#### Description of the task:
Below are entries. Reproduce exactly the lines between the line holding "Toggle the console tree pane icon" and the line holding "This screenshot has height=1240, width=2086.", inclusive, and only those.

#### Input data:

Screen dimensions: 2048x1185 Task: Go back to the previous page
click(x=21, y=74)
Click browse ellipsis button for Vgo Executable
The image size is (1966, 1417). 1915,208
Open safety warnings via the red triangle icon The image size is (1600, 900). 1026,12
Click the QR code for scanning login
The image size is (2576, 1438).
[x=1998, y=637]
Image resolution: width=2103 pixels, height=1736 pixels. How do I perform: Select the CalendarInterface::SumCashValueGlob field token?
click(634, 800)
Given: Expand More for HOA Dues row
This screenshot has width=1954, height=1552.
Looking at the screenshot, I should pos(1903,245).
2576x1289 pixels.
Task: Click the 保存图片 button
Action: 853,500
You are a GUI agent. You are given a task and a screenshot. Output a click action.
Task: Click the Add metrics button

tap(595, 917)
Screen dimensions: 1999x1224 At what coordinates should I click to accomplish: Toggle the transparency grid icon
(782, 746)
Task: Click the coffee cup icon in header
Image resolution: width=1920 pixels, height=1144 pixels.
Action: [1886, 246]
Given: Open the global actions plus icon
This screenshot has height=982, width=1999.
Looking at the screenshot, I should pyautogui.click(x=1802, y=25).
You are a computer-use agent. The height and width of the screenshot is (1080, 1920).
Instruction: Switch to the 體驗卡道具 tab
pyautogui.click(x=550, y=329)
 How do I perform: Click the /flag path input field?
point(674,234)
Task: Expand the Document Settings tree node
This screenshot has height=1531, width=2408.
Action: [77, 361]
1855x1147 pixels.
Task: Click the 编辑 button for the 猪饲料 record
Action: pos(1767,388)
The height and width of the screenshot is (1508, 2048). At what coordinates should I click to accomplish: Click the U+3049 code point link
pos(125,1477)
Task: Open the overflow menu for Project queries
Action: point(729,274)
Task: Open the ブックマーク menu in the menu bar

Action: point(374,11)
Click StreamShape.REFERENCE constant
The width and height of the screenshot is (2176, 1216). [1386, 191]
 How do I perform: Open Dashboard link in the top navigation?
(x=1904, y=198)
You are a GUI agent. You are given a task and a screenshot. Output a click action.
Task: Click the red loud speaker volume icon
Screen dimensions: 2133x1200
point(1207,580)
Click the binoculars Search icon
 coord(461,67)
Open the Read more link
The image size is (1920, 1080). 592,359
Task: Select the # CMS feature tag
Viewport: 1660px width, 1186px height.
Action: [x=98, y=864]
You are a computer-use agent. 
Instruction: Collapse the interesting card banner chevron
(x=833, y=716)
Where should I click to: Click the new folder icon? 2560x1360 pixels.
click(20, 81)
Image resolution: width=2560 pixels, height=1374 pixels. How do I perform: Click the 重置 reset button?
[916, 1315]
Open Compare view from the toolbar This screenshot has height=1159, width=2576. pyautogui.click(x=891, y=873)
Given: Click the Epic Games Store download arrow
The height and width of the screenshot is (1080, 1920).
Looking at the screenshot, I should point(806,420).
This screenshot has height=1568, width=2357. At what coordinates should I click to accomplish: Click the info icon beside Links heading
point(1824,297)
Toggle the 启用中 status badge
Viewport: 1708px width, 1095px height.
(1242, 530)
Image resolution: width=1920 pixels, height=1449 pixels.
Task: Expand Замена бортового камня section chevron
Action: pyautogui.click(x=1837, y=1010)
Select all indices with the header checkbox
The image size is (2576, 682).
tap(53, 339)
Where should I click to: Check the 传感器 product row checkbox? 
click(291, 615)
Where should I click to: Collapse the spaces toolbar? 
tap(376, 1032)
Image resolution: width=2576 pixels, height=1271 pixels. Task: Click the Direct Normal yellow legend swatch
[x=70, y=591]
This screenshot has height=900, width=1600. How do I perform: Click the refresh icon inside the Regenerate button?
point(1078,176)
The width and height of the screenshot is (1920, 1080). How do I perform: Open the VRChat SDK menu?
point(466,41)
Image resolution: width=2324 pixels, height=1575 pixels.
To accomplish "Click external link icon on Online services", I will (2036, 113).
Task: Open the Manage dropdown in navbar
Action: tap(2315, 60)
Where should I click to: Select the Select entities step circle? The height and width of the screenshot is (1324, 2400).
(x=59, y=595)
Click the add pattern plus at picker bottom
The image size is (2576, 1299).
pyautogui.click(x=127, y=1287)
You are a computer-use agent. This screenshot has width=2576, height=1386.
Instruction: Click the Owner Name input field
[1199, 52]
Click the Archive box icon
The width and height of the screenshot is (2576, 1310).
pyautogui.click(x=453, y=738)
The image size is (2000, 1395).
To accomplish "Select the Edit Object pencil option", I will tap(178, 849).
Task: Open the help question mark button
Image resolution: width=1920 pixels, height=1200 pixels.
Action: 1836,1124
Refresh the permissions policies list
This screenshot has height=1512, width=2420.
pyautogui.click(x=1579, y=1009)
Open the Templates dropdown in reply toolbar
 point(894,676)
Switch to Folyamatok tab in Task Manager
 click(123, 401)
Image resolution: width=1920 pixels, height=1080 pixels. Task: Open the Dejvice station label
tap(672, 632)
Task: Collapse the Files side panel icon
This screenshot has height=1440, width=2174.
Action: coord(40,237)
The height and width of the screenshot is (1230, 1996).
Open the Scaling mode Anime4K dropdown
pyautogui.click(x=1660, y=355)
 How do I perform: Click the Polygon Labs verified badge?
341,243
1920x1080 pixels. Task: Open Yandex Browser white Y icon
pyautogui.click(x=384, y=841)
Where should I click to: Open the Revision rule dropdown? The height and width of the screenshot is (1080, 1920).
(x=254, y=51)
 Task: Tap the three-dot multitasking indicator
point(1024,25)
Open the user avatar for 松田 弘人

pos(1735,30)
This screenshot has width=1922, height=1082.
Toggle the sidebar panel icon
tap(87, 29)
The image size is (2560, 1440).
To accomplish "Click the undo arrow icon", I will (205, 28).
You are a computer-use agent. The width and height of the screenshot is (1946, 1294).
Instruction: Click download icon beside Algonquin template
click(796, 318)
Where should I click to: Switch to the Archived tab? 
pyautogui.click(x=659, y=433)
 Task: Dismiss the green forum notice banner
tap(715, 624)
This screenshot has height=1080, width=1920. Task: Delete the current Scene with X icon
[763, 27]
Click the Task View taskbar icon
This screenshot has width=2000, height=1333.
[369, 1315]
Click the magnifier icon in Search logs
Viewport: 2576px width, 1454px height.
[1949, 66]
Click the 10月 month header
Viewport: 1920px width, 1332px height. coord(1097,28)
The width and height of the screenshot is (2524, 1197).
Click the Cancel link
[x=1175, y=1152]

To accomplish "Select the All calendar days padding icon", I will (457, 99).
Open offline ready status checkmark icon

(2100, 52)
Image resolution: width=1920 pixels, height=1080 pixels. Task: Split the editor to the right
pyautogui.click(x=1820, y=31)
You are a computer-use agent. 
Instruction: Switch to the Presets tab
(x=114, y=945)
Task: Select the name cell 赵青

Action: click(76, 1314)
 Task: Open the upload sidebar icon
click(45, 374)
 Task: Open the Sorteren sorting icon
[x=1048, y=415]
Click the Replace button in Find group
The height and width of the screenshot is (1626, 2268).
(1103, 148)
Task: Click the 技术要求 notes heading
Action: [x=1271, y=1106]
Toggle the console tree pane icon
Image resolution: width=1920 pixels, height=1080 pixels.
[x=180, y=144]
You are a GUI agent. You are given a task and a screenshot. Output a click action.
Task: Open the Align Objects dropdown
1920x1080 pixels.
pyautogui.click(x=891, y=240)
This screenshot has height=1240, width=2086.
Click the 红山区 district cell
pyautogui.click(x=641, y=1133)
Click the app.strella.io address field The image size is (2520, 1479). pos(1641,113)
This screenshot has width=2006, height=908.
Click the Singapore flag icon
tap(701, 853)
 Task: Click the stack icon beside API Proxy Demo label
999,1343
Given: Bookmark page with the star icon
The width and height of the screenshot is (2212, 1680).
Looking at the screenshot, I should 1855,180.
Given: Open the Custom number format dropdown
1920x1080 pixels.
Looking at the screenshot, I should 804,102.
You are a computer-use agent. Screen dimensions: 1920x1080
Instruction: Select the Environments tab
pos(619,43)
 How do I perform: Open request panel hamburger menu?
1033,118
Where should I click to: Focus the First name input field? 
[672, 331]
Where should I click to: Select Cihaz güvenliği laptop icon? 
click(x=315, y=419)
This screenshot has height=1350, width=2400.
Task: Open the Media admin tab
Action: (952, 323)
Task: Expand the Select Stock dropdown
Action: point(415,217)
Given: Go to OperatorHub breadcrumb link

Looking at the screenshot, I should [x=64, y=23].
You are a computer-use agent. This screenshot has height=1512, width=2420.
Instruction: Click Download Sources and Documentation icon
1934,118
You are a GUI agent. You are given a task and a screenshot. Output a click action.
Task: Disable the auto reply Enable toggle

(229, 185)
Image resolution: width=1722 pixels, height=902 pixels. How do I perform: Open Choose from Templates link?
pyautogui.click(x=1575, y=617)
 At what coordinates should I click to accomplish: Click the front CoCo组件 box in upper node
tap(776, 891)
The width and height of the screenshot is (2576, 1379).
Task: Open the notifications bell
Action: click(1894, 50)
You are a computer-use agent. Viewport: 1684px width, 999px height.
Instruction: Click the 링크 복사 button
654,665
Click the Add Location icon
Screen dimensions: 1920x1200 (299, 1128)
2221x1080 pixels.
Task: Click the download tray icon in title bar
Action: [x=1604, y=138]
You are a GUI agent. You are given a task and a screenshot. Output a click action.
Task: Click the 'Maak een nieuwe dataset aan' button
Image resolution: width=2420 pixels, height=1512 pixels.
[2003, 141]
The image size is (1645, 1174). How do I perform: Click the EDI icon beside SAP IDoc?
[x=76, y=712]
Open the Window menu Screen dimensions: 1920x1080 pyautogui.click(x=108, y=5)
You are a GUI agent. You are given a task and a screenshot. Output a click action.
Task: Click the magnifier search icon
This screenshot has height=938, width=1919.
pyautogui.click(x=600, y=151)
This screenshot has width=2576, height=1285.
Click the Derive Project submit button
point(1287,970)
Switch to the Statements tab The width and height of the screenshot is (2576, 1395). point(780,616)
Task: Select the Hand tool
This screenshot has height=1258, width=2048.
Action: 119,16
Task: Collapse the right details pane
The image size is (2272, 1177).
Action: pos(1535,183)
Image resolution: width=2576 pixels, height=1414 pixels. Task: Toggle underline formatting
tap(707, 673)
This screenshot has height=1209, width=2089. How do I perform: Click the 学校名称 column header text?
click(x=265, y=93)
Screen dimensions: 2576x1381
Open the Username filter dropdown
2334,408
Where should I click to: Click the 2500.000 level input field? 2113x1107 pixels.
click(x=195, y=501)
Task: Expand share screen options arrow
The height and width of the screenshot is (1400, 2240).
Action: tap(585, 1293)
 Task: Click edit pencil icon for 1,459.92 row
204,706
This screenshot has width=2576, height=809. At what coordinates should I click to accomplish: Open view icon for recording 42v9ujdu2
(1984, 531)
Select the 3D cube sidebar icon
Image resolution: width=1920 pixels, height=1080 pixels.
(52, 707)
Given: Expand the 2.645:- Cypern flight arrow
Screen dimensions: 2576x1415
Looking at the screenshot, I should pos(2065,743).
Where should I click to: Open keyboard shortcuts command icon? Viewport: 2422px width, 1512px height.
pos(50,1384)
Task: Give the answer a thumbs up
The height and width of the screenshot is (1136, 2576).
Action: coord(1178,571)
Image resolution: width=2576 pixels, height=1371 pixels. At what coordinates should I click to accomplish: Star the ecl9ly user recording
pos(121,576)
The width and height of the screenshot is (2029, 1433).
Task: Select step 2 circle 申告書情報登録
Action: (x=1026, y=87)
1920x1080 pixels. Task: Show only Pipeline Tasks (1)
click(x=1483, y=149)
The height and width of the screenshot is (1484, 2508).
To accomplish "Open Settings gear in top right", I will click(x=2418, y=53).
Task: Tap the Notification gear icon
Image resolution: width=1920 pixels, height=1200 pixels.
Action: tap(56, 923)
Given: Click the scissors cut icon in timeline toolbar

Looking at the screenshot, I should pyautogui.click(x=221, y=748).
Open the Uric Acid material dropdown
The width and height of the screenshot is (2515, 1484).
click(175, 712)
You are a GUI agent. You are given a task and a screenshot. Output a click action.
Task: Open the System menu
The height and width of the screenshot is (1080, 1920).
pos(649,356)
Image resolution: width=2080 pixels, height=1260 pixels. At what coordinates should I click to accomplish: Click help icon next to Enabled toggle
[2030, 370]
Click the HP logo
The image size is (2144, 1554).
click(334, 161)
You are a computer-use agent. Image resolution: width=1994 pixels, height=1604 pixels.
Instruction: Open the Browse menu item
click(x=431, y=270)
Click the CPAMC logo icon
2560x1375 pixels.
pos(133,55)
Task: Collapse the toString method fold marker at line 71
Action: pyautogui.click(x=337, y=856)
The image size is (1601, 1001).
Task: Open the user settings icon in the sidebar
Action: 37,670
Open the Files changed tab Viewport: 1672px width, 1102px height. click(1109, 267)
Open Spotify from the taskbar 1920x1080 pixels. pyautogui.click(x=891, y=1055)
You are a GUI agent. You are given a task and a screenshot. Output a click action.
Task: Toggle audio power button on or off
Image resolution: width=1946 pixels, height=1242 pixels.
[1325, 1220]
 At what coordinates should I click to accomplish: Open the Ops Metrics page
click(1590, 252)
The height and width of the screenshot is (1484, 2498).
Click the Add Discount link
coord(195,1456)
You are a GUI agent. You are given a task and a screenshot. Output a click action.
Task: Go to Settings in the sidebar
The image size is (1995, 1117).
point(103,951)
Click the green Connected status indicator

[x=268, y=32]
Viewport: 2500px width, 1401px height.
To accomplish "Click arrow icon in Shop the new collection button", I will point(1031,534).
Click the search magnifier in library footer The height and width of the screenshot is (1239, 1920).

#### Answer section:
Toggle the console tree pane icon
Image resolution: width=1920 pixels, height=1080 pixels.
[x=180, y=144]
You are a GUI agent. You are given a task and a screenshot. Output a click action.
Task: Open the Align Objects dropdown
1920x1080 pixels.
pyautogui.click(x=891, y=240)
This screenshot has height=1240, width=2086.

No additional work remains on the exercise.